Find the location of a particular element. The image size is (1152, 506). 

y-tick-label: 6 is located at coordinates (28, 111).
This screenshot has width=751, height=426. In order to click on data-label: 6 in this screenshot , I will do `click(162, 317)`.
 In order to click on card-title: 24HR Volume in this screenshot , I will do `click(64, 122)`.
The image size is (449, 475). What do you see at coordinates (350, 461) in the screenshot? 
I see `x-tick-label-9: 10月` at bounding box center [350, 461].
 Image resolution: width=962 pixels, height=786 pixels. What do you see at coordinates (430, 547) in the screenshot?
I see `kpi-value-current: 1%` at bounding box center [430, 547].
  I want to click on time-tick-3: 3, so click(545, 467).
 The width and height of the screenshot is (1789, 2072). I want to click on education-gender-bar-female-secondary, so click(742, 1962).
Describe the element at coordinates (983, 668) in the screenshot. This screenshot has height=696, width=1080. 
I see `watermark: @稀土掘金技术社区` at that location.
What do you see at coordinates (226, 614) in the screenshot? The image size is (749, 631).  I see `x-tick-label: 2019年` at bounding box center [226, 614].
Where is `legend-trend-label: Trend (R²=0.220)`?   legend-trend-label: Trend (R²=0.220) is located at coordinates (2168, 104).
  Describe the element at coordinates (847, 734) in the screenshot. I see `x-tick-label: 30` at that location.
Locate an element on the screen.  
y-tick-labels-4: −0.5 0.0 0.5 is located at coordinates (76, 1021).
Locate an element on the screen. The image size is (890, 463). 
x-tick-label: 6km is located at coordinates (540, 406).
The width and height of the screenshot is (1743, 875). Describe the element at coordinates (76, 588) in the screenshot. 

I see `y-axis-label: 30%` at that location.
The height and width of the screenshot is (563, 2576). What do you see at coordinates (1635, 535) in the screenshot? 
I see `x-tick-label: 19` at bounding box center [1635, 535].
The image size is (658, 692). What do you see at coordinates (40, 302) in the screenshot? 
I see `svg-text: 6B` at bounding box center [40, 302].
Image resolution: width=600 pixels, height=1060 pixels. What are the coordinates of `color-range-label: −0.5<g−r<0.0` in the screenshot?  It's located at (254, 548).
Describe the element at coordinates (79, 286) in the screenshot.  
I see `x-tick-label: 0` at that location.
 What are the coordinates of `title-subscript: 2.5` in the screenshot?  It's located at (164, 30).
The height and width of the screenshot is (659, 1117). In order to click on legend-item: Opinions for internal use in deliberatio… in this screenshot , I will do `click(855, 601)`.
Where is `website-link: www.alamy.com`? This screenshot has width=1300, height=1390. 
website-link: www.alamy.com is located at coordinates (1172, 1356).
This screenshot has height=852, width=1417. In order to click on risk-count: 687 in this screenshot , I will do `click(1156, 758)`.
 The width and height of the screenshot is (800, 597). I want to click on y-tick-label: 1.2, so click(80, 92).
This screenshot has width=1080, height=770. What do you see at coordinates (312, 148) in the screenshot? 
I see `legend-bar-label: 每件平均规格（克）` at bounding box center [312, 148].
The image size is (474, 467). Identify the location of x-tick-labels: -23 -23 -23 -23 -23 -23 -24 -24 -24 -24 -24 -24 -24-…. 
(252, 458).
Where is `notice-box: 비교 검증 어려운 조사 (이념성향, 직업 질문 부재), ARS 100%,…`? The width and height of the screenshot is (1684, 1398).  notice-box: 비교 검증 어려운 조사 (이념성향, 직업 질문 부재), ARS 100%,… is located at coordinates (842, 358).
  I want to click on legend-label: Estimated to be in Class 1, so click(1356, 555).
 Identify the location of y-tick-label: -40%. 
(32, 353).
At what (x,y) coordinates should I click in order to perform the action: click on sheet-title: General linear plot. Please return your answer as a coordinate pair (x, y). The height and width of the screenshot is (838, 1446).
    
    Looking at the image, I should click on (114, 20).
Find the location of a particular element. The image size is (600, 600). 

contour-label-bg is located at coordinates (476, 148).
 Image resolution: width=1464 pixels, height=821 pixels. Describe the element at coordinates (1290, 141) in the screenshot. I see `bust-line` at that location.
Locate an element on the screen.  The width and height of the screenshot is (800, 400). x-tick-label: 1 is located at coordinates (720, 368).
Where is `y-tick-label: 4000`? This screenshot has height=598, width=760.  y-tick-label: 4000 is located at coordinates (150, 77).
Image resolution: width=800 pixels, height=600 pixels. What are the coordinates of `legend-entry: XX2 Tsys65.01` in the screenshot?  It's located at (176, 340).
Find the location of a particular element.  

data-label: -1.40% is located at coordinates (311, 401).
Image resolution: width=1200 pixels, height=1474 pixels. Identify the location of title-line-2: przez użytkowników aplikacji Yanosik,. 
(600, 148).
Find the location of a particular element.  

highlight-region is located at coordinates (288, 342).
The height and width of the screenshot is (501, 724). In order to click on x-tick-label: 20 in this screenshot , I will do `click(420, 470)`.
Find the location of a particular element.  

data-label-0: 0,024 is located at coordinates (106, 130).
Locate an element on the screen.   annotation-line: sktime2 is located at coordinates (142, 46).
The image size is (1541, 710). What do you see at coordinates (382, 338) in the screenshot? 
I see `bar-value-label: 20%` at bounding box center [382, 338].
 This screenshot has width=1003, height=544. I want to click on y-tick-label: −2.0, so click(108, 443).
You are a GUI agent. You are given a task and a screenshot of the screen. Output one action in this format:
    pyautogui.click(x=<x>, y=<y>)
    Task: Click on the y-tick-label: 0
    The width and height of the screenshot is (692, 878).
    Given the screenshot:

☆ ☆ ☆

— TASK GOAL —
Can you reproduce the data word for word, from its first line through the line containing "x-tick-label: 6km is", including both of those lines?

— EXERCISE RESPONSE —
Find the location of a particular element. The image size is (1152, 506). 

y-tick-label: 6 is located at coordinates (28, 111).
This screenshot has width=751, height=426. In order to click on data-label: 6 in this screenshot , I will do `click(162, 317)`.
 In order to click on card-title: 24HR Volume in this screenshot , I will do `click(64, 122)`.
The image size is (449, 475). What do you see at coordinates (350, 461) in the screenshot? 
I see `x-tick-label-9: 10月` at bounding box center [350, 461].
 Image resolution: width=962 pixels, height=786 pixels. What do you see at coordinates (430, 547) in the screenshot?
I see `kpi-value-current: 1%` at bounding box center [430, 547].
  I want to click on time-tick-3: 3, so click(545, 467).
 The width and height of the screenshot is (1789, 2072). I want to click on education-gender-bar-female-secondary, so click(742, 1962).
Describe the element at coordinates (983, 668) in the screenshot. This screenshot has height=696, width=1080. 
I see `watermark: @稀土掘金技术社区` at that location.
What do you see at coordinates (226, 614) in the screenshot? The image size is (749, 631).  I see `x-tick-label: 2019年` at bounding box center [226, 614].
Where is `legend-trend-label: Trend (R²=0.220)`?   legend-trend-label: Trend (R²=0.220) is located at coordinates (2168, 104).
  Describe the element at coordinates (847, 734) in the screenshot. I see `x-tick-label: 30` at that location.
Locate an element on the screen.  
y-tick-labels-4: −0.5 0.0 0.5 is located at coordinates (76, 1021).
Locate an element on the screen. The image size is (890, 463). 
x-tick-label: 6km is located at coordinates (540, 406).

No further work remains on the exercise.